Heinz Füreder, Andreas Berndt, Wolfgang Greif, Sepp Wall-Strasser (Hrsg.) Gewerkschaften, Kammern, Sozialpartnerschaft und Parteien ... nach der Wende

mit Erfahrungen aus Schweden, Großbritannien, Frankreich und Deutschland.

ÖGB-Verlag Wien 2000, 220 Seiten. Preis: 260 Schilling

"Jenseits von Eden? – Vor der Neudefinition des Verhältnisses von Gewerkschaften und Arbeiterkammern zu Parteien und Regierung(en) in Österreich", so lautete der Titel des VI. Forum Jägermayrhof vom September 2000 in Linz.
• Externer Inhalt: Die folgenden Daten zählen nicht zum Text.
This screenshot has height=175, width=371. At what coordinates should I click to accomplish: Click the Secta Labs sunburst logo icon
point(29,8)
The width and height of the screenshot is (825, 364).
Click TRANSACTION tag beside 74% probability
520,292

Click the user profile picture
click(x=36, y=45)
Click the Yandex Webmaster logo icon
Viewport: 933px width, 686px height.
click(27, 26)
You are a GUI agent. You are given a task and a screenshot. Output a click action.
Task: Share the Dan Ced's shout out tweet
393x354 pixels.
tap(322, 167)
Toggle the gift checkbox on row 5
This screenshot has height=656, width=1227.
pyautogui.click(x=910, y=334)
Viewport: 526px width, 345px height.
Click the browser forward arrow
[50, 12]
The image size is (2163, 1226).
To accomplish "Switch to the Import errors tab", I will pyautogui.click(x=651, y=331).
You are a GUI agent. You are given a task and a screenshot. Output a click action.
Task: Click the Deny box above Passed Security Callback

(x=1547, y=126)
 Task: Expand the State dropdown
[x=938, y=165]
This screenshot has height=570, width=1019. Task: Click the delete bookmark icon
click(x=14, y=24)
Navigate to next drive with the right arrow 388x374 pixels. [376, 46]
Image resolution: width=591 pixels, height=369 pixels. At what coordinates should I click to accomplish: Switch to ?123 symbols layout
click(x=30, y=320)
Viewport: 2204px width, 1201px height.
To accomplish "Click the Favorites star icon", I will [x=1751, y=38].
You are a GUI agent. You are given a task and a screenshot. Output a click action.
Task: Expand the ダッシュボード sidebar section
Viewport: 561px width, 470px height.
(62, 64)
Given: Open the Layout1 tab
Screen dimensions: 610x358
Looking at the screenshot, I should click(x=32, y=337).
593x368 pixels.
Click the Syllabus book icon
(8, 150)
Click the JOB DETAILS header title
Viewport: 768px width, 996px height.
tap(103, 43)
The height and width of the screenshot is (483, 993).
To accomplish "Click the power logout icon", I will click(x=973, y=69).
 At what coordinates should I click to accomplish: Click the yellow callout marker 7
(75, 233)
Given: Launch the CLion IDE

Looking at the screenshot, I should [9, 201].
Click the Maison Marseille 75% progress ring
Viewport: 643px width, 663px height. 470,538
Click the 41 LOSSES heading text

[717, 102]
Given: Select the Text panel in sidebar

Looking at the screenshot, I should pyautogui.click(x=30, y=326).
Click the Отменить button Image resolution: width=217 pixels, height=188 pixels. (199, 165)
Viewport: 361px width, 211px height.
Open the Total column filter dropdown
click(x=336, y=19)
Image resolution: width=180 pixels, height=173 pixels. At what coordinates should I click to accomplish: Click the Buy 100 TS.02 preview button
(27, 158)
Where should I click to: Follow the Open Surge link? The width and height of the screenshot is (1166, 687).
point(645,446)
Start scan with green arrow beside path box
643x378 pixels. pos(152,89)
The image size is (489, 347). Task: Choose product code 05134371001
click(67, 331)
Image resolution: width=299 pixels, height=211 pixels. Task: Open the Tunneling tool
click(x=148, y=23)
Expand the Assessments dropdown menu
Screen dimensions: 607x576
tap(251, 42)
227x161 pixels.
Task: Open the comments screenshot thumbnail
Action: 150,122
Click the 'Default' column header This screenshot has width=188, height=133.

Darüber nachzudenken, zu diskutieren und letztlich auch anzupacken war drei Tage lang Inhalt des Symposiums, zu dem AK und ÖGB gemeinsam mit der Johannes-Kepler-Universität Linz in- und ausländische Experten aus der Praxis der Intzeressenvertretungen, aus Wissenschaft, Journalismus und Politik geladen hatten.

Nach dem Regierungswechsel vom Februar 2000 zeichnet sich eine gravierende Veränderung ab. Vor allem die Arbeitnehmerinstitutionen AK und ÖGB bekommen dies mehr als deutlich zu spüren. Der Einfluss der organisierten Arbeitnehmerschaft soll sukzessive zurückgedrängt werden. Dabei wird seitens der Bundesregierung bewusst in Kauf genommen, dass der soziale Friede in Österreich, der zugegebenermaßen oftmals ein sehr brüchiger war, gefährdet wird und die Gesellschaft in eine große soziale Schieflage gerät. Welche Grundkonstanten der österreichischen Politik nach 1945 werden auch diese "Wende" überstehen und welche neue Paradigmen treten an die Stelle alter, um den Rahmen des politischen Handelns in diesem Staat abzustecken?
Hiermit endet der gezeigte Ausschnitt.